I am learning set theory on my own at the moment, and I realised I can't avoid not to learn logics. There is a strong connection between these two. such that, proofs for sets are based on logics.
I don't understand why and how these two fields are connected. For me, I reviewed them as separated fields. and from my past experience, one field is kind of self-contained, like axioms of Euclidean geometry are contained in geometry. axioms of real analysis are contained in real numbers.
With my limited knowledge about logic, It is based on statements, and a statement is either true or false. The rules of negations, contradictions etc completely make sense within the logic land!
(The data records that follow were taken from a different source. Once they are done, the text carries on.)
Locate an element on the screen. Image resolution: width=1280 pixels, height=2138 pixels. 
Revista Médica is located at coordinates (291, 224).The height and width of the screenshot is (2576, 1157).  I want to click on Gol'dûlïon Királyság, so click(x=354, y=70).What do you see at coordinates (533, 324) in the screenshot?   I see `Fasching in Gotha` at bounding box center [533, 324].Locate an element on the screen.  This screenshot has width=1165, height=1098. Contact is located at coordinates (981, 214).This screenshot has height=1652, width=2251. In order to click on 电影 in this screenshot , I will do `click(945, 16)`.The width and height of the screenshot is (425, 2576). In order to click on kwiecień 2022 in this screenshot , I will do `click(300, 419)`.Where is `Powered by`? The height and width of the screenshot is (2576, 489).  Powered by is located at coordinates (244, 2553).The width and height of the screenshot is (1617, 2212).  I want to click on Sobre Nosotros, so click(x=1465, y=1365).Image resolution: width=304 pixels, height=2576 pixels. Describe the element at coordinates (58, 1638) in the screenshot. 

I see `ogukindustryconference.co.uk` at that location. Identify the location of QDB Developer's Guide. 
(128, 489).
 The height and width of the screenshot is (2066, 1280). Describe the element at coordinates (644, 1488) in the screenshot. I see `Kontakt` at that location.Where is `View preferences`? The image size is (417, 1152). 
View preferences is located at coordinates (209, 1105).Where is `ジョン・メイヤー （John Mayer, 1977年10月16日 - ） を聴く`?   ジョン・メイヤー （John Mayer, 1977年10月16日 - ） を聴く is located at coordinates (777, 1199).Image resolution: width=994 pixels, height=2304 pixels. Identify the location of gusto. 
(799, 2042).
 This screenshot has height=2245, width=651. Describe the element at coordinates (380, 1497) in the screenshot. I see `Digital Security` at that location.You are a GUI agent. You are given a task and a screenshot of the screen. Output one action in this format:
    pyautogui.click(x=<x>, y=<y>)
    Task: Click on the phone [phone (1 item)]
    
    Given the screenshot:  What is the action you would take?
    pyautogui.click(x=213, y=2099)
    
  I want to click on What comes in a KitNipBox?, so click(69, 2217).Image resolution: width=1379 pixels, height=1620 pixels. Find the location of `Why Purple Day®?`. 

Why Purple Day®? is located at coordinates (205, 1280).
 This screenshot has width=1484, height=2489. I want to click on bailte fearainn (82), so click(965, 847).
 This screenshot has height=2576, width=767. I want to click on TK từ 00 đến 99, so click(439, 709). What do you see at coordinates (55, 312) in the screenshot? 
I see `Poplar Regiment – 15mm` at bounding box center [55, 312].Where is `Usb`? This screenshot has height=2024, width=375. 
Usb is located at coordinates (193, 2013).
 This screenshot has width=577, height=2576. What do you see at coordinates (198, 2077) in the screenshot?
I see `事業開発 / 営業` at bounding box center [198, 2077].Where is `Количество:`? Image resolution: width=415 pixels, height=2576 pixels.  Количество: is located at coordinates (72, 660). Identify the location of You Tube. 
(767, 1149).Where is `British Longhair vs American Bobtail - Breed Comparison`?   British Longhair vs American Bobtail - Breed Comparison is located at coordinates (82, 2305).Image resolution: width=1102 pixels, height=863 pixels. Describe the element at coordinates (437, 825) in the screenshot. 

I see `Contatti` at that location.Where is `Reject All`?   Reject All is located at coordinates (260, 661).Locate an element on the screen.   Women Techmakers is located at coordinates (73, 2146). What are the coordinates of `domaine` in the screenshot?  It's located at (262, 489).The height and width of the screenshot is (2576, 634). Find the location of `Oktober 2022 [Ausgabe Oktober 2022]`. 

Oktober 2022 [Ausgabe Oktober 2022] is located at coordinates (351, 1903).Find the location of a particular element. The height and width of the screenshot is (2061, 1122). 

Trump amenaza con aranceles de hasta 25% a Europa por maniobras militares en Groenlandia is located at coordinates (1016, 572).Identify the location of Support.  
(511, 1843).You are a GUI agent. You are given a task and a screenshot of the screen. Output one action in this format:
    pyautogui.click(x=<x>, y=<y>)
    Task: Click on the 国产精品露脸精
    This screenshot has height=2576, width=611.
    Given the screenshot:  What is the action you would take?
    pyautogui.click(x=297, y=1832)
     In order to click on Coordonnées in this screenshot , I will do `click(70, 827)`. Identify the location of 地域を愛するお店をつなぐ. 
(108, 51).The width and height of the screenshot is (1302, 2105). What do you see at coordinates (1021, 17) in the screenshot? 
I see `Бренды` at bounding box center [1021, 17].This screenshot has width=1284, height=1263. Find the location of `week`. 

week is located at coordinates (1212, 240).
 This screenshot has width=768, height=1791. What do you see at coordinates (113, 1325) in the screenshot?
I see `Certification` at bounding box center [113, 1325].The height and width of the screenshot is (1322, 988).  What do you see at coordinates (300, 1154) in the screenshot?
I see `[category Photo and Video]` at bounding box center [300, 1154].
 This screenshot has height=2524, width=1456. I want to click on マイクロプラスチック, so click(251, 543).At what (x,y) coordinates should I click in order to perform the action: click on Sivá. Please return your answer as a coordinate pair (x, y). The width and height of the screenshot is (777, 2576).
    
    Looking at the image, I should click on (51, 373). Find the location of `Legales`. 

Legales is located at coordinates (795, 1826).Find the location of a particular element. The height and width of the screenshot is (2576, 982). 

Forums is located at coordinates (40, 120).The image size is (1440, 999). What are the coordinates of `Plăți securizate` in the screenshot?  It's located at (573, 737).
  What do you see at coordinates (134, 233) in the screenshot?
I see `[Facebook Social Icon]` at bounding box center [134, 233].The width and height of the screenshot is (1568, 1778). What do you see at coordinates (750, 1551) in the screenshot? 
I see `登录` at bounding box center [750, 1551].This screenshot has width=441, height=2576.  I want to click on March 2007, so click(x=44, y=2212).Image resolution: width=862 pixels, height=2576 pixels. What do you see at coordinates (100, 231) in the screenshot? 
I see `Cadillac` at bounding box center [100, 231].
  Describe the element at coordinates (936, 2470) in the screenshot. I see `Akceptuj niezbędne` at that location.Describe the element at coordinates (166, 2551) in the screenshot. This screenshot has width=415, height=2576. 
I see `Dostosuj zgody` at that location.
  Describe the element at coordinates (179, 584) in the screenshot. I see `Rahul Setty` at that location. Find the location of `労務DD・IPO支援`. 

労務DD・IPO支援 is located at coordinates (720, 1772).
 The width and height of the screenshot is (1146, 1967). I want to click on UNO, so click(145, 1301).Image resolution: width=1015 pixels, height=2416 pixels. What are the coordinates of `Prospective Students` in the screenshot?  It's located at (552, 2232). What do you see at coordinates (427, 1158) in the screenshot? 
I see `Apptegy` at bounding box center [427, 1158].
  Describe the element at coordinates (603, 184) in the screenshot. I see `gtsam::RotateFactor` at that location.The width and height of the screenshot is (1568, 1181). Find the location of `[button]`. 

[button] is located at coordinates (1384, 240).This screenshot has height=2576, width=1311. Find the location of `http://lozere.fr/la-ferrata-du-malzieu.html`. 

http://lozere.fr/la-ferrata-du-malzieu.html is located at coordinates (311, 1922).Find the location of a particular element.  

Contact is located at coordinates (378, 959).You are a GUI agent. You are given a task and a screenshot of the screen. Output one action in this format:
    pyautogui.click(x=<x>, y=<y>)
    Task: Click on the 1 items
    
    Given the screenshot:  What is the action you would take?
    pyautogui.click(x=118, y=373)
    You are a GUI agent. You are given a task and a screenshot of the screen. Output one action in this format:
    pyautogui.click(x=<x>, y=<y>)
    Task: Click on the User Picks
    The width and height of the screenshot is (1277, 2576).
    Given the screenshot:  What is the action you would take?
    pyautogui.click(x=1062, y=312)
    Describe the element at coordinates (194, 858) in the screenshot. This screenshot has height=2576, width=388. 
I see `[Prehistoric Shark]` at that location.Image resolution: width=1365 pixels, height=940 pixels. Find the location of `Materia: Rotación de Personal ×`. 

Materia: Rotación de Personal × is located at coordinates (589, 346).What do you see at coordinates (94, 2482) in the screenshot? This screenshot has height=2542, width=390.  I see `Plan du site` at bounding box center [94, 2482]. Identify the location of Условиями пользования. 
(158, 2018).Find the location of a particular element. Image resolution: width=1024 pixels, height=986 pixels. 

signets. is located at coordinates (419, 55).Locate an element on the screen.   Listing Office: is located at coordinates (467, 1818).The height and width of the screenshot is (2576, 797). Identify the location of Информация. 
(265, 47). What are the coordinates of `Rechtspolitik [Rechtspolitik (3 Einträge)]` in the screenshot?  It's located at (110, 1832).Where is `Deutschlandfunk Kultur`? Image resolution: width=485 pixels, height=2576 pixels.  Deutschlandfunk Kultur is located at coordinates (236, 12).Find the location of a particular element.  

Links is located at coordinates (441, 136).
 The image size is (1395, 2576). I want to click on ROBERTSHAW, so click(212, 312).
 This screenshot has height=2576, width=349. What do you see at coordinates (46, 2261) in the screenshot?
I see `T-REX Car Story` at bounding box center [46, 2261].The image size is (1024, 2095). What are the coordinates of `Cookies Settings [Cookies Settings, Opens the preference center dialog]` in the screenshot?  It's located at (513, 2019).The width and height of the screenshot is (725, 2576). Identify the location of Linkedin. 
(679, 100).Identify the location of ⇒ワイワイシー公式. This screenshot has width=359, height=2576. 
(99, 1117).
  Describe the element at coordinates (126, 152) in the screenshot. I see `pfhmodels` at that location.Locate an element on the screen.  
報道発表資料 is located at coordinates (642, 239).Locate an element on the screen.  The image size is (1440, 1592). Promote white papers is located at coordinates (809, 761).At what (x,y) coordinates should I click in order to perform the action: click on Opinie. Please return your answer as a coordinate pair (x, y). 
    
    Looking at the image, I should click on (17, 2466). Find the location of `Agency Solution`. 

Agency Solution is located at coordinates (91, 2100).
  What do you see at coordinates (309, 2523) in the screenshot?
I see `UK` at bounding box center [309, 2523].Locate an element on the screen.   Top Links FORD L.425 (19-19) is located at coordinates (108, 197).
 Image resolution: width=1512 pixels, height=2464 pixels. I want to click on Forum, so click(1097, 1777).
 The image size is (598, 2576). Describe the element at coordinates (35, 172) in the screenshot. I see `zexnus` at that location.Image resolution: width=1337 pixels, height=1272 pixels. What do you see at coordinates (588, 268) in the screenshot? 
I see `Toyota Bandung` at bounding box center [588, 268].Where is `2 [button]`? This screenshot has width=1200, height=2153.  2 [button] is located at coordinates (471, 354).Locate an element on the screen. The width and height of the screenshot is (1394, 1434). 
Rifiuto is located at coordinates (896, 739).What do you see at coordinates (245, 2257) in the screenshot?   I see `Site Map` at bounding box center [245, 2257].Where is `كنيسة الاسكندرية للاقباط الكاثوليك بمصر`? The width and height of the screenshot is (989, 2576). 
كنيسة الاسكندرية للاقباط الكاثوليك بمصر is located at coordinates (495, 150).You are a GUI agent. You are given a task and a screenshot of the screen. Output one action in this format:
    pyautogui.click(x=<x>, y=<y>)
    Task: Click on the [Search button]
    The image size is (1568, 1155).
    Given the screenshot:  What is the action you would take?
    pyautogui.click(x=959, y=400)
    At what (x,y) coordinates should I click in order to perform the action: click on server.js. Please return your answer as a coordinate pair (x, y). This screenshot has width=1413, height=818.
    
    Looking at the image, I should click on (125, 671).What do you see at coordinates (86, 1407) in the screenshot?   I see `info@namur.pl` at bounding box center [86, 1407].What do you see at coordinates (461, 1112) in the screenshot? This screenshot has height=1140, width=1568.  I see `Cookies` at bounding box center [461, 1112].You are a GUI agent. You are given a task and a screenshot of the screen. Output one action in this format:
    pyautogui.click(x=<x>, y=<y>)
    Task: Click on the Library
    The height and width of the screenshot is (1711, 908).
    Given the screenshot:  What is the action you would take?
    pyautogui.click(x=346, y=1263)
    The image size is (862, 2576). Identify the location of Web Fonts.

However, in set theory. Objects are undefined, whatever objects which meet some conditions become sets. Sometimes we know what objects are, maybe even the exact and complete list of objects. Most of time we don’t.
Therefore, How can we apply logic rules to a set of undefined objects? (did I miss something very important here?)
Hence I am not convinced that 'if the rule is true in logic, then it is also true for sets'? for example, let A,B,C be sets, $if A \subseteq B, and B \subseteq C, then A \subseteq C$, due to Transitive Inference.
Many thanks!
Best Answer
There is a very close relation between a predicate $P(x)$ and the set $\{x: P(x)\}$ of all $x$ (in some universe) for which this predicate is true. The basic operations (not, and, or) of logic then correspond to the operations (complement, intersection, union) of set theory.